What you should do
Please filter the data below down to the lines holding the string "article".

[Stored records]
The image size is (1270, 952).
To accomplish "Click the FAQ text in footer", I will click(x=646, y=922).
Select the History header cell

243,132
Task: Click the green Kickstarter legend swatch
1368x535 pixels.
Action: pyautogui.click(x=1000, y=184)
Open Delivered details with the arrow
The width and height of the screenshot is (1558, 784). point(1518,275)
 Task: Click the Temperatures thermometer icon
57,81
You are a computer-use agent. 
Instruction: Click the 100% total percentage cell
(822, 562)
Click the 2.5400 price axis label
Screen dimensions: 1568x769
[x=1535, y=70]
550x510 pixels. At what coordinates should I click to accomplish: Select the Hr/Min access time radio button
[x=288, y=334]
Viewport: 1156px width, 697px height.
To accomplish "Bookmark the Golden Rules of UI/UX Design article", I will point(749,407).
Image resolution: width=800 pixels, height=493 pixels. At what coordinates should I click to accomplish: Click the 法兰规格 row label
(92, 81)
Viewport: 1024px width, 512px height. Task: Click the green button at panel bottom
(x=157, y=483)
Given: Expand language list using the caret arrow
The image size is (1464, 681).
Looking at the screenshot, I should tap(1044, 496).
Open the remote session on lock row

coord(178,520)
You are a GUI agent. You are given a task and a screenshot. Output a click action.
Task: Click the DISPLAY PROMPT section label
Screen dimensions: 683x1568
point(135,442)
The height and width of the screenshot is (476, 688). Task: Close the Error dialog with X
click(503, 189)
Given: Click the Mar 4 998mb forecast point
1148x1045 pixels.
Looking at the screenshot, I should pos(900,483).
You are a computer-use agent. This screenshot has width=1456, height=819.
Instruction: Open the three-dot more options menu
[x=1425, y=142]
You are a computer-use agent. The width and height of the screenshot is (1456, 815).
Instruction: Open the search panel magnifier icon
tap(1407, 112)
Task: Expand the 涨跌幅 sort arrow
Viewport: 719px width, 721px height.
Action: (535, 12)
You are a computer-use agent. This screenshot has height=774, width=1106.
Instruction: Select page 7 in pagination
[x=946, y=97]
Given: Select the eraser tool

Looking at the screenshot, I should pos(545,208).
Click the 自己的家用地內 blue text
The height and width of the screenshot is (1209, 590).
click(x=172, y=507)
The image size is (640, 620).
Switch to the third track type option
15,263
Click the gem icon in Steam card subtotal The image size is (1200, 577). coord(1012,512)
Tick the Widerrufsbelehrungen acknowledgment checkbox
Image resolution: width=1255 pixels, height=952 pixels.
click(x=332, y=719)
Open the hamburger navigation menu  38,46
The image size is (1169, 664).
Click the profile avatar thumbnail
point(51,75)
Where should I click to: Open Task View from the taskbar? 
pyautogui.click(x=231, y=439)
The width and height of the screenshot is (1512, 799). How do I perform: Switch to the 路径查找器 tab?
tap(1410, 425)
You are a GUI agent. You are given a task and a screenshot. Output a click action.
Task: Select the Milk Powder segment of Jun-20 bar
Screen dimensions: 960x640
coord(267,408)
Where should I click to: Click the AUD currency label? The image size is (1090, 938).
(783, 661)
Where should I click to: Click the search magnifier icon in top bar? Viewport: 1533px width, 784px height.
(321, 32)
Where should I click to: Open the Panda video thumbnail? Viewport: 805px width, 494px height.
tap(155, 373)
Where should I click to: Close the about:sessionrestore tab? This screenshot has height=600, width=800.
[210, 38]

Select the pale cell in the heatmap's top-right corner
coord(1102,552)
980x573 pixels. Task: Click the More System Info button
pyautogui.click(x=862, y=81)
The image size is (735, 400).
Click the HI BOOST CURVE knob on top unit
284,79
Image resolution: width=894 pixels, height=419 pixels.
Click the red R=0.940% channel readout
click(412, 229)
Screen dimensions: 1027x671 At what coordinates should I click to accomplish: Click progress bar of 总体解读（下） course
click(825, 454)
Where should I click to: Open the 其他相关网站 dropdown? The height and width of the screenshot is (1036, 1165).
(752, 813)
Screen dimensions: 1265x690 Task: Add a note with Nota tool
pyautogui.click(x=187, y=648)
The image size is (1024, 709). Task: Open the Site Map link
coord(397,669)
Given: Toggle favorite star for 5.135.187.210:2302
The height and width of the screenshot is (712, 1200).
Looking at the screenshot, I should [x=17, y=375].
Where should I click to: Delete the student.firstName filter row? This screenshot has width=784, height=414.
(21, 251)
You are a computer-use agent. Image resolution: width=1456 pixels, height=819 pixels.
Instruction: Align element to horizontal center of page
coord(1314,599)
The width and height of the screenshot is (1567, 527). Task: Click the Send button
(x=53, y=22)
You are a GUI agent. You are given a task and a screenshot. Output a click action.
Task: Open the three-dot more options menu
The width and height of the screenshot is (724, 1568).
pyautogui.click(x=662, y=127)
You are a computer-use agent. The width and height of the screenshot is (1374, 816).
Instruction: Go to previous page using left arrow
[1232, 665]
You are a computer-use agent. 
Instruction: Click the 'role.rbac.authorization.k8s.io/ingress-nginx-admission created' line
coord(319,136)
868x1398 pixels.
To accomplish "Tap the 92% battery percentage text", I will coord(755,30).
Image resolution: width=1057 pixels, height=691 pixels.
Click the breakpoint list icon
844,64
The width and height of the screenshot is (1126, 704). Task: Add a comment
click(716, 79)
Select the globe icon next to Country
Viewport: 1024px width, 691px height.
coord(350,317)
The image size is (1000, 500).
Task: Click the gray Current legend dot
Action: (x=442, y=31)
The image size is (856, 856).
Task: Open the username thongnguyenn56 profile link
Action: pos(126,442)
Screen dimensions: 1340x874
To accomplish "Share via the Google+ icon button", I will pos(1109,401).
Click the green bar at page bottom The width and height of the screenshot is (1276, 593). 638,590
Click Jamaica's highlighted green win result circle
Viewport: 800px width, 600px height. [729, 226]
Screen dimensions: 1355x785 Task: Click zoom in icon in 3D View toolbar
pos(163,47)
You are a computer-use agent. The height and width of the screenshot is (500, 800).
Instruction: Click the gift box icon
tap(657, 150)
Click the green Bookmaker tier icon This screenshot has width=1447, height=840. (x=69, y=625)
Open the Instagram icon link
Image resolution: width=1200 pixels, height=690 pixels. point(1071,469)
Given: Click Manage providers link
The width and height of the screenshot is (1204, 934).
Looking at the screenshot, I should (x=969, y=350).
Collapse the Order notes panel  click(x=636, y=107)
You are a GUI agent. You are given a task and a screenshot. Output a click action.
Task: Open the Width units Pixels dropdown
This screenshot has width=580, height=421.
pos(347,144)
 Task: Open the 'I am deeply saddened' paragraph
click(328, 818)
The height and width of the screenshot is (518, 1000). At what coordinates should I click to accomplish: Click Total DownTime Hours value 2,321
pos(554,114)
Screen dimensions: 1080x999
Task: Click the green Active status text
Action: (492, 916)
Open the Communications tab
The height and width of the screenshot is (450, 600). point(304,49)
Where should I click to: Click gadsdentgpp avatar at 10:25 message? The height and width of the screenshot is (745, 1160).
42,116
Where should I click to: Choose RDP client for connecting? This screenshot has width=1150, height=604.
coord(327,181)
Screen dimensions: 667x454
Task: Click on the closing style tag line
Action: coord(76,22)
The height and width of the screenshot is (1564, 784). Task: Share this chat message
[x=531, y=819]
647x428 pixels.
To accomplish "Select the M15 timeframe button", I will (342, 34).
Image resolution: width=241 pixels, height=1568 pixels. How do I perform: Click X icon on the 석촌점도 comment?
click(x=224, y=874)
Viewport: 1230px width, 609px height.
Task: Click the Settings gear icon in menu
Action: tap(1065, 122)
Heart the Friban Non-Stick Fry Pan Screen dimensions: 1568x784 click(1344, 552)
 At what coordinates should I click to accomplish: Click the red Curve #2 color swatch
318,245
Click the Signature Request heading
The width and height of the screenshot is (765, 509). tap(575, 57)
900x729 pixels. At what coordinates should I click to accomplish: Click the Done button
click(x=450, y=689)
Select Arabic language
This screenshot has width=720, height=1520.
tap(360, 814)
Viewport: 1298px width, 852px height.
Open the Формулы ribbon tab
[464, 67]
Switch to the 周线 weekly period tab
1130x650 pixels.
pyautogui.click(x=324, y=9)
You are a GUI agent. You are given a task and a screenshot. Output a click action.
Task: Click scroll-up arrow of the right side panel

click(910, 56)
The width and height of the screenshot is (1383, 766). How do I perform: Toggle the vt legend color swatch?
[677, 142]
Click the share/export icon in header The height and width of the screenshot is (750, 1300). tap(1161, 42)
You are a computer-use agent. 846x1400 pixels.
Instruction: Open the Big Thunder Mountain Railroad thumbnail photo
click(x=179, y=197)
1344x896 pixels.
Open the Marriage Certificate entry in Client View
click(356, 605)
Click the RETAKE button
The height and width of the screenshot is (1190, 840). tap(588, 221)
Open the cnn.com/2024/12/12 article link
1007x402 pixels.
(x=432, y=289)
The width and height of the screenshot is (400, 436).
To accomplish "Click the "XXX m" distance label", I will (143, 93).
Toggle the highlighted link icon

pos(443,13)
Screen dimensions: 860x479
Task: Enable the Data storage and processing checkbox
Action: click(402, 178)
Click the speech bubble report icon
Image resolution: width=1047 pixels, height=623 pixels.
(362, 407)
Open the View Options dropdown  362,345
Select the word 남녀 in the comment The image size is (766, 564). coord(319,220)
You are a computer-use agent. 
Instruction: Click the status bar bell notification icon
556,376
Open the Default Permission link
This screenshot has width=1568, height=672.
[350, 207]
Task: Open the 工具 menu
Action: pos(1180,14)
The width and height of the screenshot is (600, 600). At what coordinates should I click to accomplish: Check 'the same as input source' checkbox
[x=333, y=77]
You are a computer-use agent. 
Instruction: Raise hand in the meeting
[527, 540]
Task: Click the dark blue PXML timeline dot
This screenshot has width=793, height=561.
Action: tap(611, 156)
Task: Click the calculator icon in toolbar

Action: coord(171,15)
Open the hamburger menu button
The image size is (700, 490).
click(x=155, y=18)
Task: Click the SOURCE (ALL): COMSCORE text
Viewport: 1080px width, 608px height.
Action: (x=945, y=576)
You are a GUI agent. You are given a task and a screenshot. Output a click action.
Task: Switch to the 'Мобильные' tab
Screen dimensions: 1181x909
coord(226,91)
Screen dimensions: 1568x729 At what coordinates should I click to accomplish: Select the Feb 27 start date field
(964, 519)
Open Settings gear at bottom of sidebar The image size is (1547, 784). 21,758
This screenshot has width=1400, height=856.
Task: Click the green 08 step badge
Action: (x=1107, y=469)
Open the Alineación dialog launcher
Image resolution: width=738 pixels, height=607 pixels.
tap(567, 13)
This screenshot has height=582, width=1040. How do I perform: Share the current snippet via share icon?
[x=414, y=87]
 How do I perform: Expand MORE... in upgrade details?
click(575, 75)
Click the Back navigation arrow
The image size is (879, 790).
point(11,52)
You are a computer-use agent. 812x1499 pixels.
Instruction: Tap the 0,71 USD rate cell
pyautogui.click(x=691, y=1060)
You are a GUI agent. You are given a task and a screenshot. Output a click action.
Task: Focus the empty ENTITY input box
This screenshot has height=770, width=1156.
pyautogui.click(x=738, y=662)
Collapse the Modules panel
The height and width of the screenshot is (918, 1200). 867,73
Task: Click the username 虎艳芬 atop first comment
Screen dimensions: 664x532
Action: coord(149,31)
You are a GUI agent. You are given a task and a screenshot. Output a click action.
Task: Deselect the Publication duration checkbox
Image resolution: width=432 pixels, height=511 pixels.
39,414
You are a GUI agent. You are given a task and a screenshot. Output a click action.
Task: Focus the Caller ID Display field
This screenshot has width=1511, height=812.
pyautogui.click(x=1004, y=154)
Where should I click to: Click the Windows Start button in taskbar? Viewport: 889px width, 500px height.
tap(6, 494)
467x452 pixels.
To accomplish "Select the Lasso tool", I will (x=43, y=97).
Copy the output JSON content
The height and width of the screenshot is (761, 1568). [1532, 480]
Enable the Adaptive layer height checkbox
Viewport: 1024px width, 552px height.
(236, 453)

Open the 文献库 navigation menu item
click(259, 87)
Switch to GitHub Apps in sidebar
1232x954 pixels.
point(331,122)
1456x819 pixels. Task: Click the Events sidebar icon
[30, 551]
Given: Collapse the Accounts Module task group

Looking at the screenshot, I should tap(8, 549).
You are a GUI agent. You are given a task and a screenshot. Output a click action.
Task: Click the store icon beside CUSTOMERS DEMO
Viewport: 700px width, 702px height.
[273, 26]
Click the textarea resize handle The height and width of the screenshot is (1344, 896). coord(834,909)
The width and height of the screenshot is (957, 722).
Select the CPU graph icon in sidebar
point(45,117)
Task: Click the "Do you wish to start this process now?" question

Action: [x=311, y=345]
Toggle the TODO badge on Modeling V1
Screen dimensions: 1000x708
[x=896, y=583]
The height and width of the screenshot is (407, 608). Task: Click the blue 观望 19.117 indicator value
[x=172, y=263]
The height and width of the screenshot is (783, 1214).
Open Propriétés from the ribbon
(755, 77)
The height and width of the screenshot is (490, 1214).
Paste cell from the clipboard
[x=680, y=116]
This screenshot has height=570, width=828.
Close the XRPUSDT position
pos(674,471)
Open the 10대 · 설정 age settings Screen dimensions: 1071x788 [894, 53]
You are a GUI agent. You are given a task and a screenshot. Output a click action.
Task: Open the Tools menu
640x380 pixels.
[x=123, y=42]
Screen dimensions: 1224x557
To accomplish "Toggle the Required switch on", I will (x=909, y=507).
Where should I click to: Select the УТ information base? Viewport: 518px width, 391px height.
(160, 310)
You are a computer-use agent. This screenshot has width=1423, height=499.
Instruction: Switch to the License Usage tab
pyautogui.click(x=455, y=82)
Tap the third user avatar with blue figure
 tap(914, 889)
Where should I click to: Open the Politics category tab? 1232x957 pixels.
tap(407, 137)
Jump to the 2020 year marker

Task response
To accomplish "Bookmark the Golden Rules of UI/UX Design article", I will point(749,407).
Open the cnn.com/2024/12/12 article link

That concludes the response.